How To Disappear Completely
“That song is about the whole period of time That OK Computer was happening. We did the Glastonbury Festival and this thing in Ireland. Something just snapped in me. I just said, “That’s it. I can’t do it anymore.” And more than a year later, we were still on the road. The lyrics came from something Michael Stipe said to me. I rang him said, “I cannot cope with this.” And he said, “Pull the shutters down and keep saying, ‘I’m not here, this is not happening'”.”Thom Yorke (557)
The Tourist
“I have days where my mind is going so fast, it’s going as fast as the microwave or the car or the television waves and it’s going so fast you just can’t control it and it’s in a lock and it’s just going to go forever and ‘The Tourist’ was like a sort of prayer to stop it happening.”Thom Yorke (792)
“Everything was about speed when I wrote those songs. I had a sense of looking out a window at things moving so fast I could barely see. One morning in Germany I was feeling particularly paranoid because I hadn’t slept well. I walked out to find something to eat, but I couldn’t find anything, and this fucking dog was barking at me. I’m staring at this dog, and everyone else is carrying on. That’s where ‘hey, man, slow down’ comes from. It sounds like it’s all about technology and stuff, but it’s not.”Thom Yorke (1078)
OK Computer (The Album)
“It was about impotence, basically, about that feeling you have when you put down a book or see a television programme that makes you really upset and violent, and there’s no way of expressing that violence, that need to change things. But it’s not the fucking Jam, is it, let’s face it?”Thom Yorke (793)

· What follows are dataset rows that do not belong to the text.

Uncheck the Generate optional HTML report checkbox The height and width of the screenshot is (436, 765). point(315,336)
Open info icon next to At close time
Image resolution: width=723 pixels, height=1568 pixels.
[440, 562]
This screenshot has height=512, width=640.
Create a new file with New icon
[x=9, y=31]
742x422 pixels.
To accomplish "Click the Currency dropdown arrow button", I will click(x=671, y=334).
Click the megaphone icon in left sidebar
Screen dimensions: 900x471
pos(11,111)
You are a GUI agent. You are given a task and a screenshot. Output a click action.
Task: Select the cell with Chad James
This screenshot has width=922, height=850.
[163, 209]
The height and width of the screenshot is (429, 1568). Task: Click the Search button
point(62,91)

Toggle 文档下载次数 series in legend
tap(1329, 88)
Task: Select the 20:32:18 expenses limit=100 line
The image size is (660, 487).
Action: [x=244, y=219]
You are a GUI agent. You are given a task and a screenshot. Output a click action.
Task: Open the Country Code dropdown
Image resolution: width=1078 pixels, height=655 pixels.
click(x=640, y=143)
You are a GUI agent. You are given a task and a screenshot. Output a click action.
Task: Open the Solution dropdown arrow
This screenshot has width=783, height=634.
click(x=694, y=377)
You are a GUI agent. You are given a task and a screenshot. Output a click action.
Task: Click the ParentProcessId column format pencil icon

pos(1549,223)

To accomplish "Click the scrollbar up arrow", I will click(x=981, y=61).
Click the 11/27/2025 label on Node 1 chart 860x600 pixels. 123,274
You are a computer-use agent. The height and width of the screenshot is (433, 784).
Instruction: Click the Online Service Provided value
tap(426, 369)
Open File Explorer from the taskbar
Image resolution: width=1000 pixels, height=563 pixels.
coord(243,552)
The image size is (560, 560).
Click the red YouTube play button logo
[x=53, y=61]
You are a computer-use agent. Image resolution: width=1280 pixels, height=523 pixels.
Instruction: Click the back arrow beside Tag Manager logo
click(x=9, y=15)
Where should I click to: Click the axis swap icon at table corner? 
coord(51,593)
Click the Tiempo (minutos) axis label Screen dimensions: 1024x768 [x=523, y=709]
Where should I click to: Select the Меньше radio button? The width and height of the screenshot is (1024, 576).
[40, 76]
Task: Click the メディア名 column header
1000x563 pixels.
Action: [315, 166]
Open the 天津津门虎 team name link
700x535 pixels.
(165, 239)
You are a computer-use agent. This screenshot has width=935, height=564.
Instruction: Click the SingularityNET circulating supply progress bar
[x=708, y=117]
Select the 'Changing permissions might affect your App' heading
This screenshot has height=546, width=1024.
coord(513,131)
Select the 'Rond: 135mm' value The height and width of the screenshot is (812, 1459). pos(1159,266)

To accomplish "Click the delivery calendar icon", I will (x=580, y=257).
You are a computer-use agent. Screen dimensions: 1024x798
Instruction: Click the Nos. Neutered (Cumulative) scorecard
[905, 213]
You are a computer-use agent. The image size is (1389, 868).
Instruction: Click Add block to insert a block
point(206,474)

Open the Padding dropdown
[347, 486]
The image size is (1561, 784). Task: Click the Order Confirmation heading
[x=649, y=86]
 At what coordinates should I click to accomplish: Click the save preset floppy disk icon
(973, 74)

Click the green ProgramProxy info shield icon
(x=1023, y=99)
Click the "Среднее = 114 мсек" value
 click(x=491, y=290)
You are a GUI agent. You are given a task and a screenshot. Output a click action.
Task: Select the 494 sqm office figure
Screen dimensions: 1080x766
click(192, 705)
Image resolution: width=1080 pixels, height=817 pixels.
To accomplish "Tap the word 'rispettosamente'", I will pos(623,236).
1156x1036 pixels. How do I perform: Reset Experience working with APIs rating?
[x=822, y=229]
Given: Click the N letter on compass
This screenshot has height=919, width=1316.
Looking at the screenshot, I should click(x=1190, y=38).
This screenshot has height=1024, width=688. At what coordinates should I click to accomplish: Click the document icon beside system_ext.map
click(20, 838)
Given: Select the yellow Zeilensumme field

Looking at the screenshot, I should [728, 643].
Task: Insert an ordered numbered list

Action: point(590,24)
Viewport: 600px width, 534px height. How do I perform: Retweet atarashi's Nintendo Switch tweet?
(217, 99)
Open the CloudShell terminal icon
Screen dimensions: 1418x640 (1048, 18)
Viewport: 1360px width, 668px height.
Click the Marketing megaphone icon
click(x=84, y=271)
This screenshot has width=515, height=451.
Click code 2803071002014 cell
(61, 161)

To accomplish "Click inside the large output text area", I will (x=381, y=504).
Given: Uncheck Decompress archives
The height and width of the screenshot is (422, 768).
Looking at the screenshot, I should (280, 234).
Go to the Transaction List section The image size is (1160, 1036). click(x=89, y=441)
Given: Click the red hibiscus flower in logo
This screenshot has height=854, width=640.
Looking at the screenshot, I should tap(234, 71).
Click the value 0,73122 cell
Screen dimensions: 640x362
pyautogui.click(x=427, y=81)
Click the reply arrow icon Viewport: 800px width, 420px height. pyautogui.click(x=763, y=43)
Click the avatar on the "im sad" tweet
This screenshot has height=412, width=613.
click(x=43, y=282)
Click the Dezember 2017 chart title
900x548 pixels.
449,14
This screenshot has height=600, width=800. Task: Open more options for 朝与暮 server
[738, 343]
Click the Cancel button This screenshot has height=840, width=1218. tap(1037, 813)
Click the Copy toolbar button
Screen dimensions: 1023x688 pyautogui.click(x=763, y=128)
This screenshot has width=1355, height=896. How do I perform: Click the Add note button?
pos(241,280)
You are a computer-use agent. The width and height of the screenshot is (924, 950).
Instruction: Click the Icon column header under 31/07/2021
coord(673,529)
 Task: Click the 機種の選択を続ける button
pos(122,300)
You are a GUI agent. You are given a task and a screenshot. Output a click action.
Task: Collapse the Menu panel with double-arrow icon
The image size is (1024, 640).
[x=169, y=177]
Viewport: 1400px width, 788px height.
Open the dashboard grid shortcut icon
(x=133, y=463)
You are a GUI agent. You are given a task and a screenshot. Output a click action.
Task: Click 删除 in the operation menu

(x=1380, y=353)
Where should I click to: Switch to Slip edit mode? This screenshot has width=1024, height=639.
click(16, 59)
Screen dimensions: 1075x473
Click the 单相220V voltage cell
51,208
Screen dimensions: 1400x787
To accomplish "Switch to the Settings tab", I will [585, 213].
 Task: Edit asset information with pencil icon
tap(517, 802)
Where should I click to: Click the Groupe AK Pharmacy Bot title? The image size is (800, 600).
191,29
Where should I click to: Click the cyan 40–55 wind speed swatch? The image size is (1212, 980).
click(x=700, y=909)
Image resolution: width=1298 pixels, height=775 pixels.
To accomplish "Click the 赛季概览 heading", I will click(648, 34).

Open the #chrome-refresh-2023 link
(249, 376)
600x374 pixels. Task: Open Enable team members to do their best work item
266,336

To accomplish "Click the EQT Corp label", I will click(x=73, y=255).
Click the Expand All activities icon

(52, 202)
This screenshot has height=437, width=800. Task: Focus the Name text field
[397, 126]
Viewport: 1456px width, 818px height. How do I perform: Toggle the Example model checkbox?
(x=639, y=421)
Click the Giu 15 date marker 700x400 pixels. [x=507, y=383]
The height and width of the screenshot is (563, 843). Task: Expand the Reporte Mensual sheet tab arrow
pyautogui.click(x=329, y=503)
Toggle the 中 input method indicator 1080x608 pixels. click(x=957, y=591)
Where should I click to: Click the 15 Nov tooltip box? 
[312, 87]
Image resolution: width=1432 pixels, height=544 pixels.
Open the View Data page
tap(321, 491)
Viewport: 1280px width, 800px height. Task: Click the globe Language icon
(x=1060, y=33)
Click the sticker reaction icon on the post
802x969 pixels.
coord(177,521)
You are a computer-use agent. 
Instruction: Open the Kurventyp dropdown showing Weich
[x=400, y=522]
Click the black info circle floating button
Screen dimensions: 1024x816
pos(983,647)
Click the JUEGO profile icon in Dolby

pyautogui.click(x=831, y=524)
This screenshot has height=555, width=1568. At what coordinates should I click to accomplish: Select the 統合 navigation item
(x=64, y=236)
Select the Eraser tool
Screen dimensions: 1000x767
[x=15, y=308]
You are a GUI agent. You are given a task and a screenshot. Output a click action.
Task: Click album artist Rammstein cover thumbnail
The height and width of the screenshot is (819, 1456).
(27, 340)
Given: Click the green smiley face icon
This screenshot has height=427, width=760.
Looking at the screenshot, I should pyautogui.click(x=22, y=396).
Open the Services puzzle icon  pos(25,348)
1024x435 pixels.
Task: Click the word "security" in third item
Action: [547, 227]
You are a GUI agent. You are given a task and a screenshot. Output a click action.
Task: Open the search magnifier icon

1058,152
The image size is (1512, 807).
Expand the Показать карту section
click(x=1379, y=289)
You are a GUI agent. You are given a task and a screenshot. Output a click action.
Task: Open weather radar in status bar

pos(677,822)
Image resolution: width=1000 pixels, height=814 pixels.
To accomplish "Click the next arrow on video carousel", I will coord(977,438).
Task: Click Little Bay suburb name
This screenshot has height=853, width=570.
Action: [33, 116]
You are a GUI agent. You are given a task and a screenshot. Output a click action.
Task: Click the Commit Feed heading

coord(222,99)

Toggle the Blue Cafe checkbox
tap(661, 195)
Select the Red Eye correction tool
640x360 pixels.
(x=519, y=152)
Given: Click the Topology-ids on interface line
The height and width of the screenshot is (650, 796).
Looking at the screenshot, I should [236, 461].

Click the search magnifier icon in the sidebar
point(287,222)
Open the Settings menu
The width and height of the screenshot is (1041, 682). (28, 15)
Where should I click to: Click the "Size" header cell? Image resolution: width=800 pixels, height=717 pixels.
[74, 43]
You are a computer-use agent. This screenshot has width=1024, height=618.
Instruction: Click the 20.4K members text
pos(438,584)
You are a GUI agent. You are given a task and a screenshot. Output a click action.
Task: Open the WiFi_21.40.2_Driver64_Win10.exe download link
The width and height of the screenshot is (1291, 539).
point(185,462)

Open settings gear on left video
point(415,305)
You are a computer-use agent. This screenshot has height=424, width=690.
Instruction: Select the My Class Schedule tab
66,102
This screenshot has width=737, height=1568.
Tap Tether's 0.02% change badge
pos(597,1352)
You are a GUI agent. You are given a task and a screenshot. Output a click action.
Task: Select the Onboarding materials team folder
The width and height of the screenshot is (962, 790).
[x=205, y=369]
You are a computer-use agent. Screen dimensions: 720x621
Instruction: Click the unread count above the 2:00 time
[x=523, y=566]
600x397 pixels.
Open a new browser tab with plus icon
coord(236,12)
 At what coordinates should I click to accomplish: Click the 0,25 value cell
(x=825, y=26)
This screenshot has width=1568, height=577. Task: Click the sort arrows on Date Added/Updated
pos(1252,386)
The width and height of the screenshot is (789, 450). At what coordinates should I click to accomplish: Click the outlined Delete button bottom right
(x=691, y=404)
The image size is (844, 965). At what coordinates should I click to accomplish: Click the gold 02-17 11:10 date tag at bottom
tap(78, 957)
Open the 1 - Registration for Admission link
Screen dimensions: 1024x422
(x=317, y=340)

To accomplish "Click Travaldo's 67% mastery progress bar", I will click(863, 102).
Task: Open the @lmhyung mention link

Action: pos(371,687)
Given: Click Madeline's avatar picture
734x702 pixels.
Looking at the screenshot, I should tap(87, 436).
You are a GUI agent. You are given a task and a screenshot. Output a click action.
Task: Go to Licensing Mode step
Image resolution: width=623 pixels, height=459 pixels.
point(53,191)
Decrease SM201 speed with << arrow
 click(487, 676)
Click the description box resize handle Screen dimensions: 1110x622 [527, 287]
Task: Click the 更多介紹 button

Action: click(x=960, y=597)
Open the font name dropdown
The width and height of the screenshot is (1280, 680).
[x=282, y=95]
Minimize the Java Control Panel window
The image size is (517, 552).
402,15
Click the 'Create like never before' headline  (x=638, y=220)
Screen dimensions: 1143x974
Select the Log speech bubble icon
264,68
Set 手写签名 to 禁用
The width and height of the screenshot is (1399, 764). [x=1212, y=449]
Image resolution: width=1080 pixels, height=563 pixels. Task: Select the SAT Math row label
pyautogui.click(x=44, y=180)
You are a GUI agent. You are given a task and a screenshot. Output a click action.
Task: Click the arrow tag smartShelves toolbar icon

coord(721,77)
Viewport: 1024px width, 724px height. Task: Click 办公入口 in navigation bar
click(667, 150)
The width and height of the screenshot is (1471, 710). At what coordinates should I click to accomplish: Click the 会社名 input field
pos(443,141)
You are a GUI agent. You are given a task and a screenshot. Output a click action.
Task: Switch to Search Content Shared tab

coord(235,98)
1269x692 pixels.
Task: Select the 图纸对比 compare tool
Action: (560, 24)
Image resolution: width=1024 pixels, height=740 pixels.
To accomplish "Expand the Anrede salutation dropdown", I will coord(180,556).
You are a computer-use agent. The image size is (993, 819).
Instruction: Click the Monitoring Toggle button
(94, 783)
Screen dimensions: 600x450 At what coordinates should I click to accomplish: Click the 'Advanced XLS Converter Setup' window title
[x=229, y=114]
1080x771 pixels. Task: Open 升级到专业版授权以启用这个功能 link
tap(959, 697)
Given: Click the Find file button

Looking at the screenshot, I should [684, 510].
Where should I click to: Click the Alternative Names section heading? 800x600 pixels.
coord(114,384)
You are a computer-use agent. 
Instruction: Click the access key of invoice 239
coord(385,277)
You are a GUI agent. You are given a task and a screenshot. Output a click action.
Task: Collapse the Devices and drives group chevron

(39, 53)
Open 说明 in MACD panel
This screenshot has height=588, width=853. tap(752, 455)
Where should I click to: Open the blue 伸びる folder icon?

“I was getting into the sense of information overload. Which is ironic, really, since it’s so much worse now. The paranoia I felt at the time was much more related to how people related to each other. But I was using the terminology of technology to express it. Everything I was writing was actually a way of trying to reconnect with other human beings when you’re always in transit. That’s what I had to write about because that’s what was going on, which in itself instilled a kind of loneliness and disconnection.”Thom Yorke (1078)

Airbag
“‘Airbag’ is more about the idea that whenever you go out on the road you could be killed. Every age has its crazy idiosyncracies, crazy double-think. To me, for our era it’s cars. I always get told off for being obsessed about it, but every time I get in my car I have to say to myself that I might never get out again. Or I might get out but I won’t be able to walk. I suppose it just comes from being a worrier. But ‘Airbag’ is also about how, the way I’ve been brought up and most of us are brought up, we are never given time to think about our own death. In fact everything you do stems from trying to offset that fear with the idea of immortality. Especially doing what what I do. If you’re a pop star all you’re trying to do is search for immortality. Or that’s the cliché, at least. Yet you’re constantly a knife-edge away from being killed in a car accident. It’s great!”Thom Yorke (794)
Karma Police
“I get stressed pretty easily and having people looking at you in that certain way [acts out curly-lipped malice, laughs – Ed], I can’t handle it any more. That’s what a lot of the album was about. That’s what ‘Karma Police’ was about.. Though it’s a joke as well, you know. “Karma police, arrest this man.” That’s not entirely serious, I hope people will realise that.”Thom Yorke (794)
Paranoid Android
“When the sleeve [in this case for OK Computer – Ed] is being designed we’re just grabbing at whatever phrases we’re hearing at the time. But the most important bit of the artwork is the “Against demons” hex underneath the CD. It’s a sign people used to put on their front doors. Because you do often see the demons in people’s eyes, they’re like fucking devils. Believe that or not. The “Kicking squealing Gucci little piggy” in ‘Paranoid Android’ was inhuman. There was a look in her eyes that I’d never seen before anywhere. Whether that was down to me being exhausted and hallucinating… no, I know what I saw in her face. I couldn’t sleep that night because of it. I was in a bar. Someone spilt a drink over her and she turned into this fiend. I mean, everyone was out of their minds on coke and I’m sure it was that. But it seems to be happening to me a lot. Seeing a look in someone’s eye and, Fucking hell, what was that?, someone walking on your grave, all the hairs on your back stand on end. The “against demons” idea is not about believing in God or the Devil, it’s just that act of drawing a hex on a door to protect yourself.”Thom Yorke (794)
The Gloaming
“It’s about the feeling I had that we’re entering an age of intolerance and fear. I guess it was … I was worrying about what was going to be there when I was gone and Noah [his son – Ed] was left. Which is quite a normal thing for a father to think. But where we live is in the middle of nowhere (in the country outside Oxford), nobody else around, and I find that really amplifies the media, it’s like … being permanently on drugs. I’d go out for a two or three-hour walk, nature all around me, beautiful scenery, but I’d have Radio 4 on the Walkman, the war in Afghanistan had started, some crazy lunatic in the Bush administration talking … all this shit going round and round and round inside me.”Thom Yorke (795)
I Will
“The funny thing about that is ‘I Will’ is actually quite an old song which came from the obsession I had about the first Gulf War – you remember when a missile hit that bunker which wasn’t a weapons dump after all, it was full of women and children? (“I will/Lay me down/In a bunker/Underground”). That stuck in my head ever since, but we didn’t know what to do with the song for yonks.”Thom Yorke (795)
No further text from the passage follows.